From the Celtic Frost tinged dark thrash battery in ‘Too Far Gone’ which sees Desert Storm speedier than ever with their metal; through to the traditional heavy doom-ridden chug of ‘Journey’s End’. The album certainly throws you a few curveballs from the start.
Like we said, Desert Storm have not done a complete U-turn here and they chuck in a rather comfortable feeling Desert Storm track for song number three. ‘The Brawl’ has a pounding repetitive riff and monstrous vocals from Matt Ryan. He maybe giving Matt Pike a run for his money in the guttural bellowing leagues these days…
Matt has expanded his vocal range considerably for ‘Sentinels’. Desert Storm’s sound is trademarked and stamped by booming vocals but there are clean vocals on display here such as on ‘Kingdom of Horns’ which are perfectly contrasted with a blast of even heavier and brash vocals than we are used to from Desert Storm.
‘Gearhead’ and ‘Drfiter’ are once again more of what we expected from Desert Storm with some Karma To Burn’ish riff-fuelled rock and roll. ‘Drifter’ in particular should be a live favourite very soon with its quick-fire momentum.
‘Capsized’ is one of the more curious numbers on the record. It has a dark and heavy atmosphere and and seems to be a real break from the norm for Desert Storm, but having said that t still sits quite nicely at the end of this LP. The monotonous riffing and splashing cymbals finally give way to one of the crispest guitar solos in the Desert Storm catalogue. All this seafaring atmosphere reminds us of that joke that Matt once told on stage many Hammerfests ago:
“Did you hear about the red ship and the blue ship that collided? Both crews were marooned”
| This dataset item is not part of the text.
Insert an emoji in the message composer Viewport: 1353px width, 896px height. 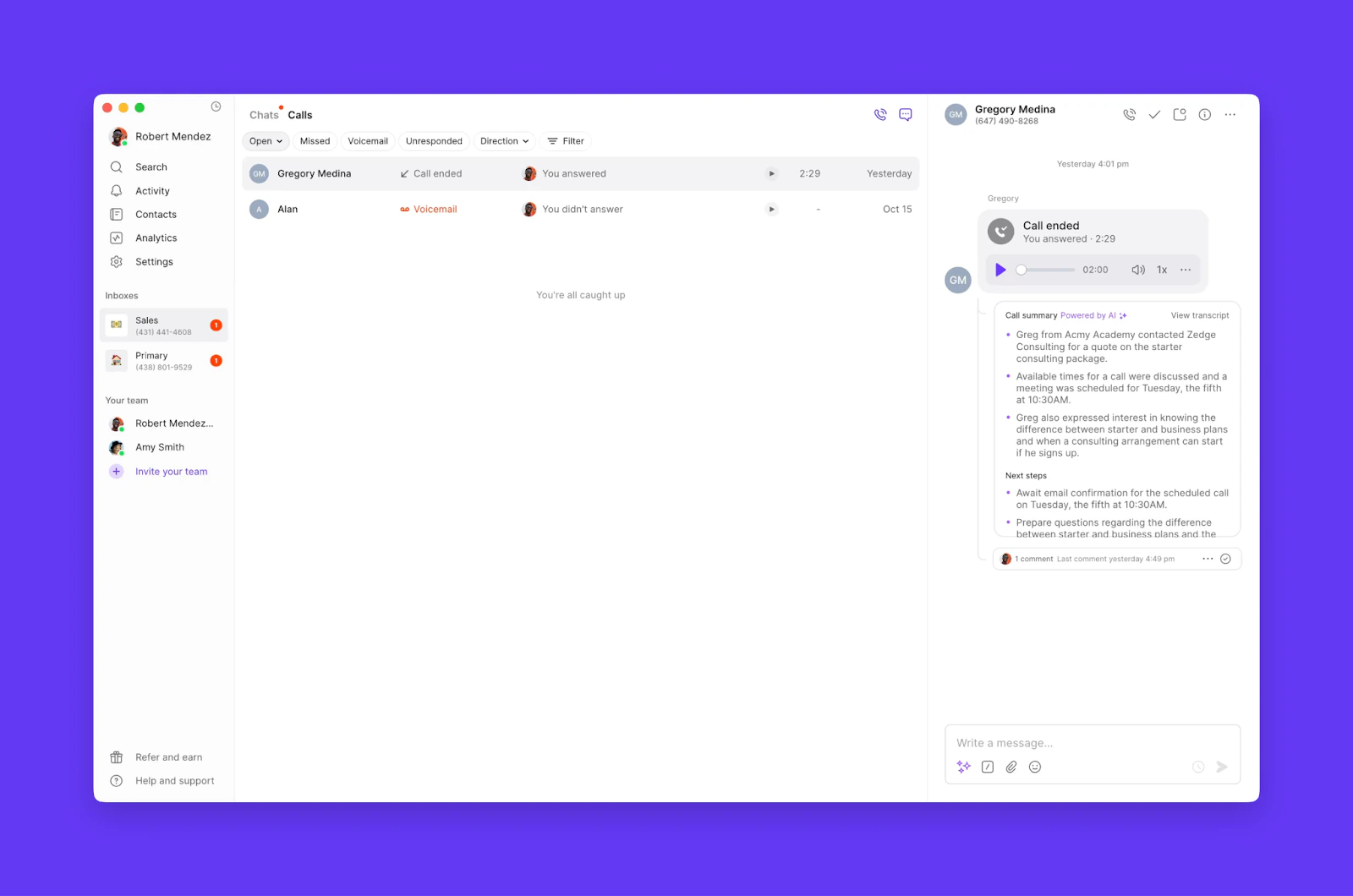click(1034, 767)
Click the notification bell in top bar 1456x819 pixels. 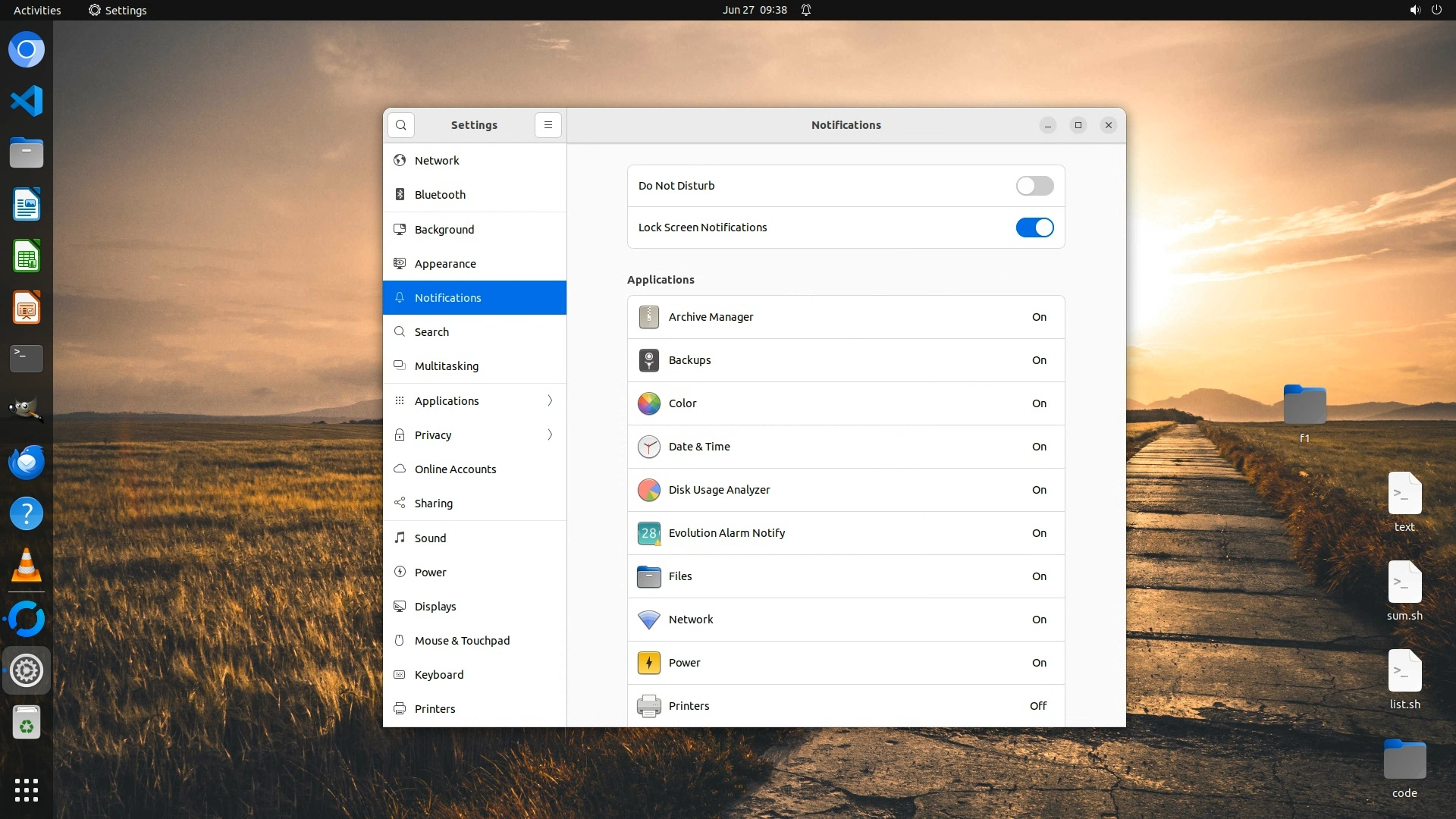(x=806, y=10)
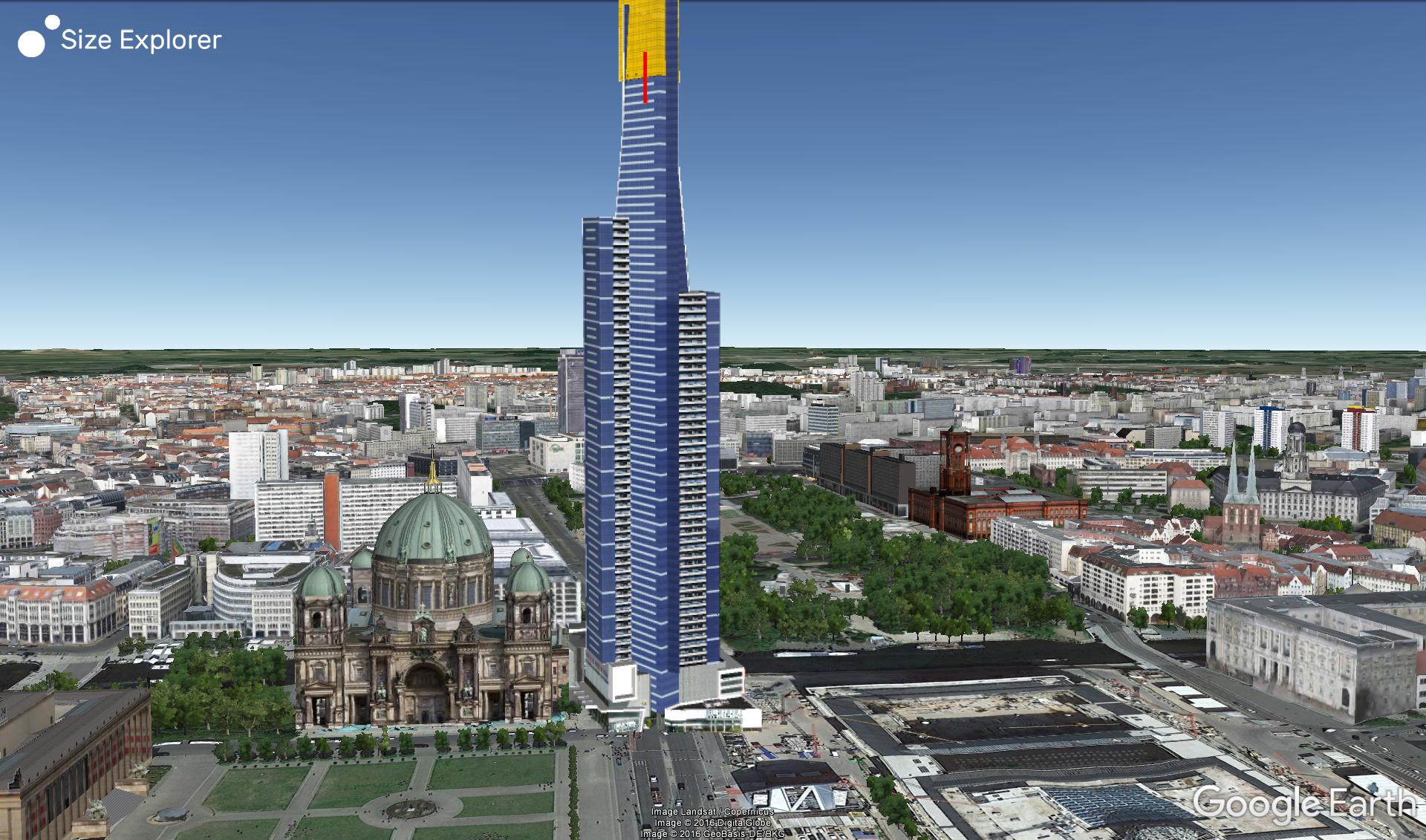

Stick to the roaring and riffs lads…
Seriously though, Desert Storm are one of the many gems of our doom and stoner scene and it’s great to see them continue to evolve with every release and clocking up the miles on the tour bus. So many bands fall by the wayside or throw the towel in after a couple of releases, but Desert Storm seem to be going from strength to strength at the moment. We expect to hear some of these new tracks at many festivals over the next year or so.
So Desert Storm have well and truly delivered the goods once again. They have certainly broadened their pallet somewhat with ‘Sentinels’ adding a little more of a progressive feel to their work whilst also throwing in some little switches in pace to spice things up. It all results in a more rounded and bigger sounding record than we have had before from this band, and they sound all the better for it.
Most importantly, ‘Sentinels’ still thumps like a jackhammer between the earholes; and that’s all we’ll ever want from Desert Storm.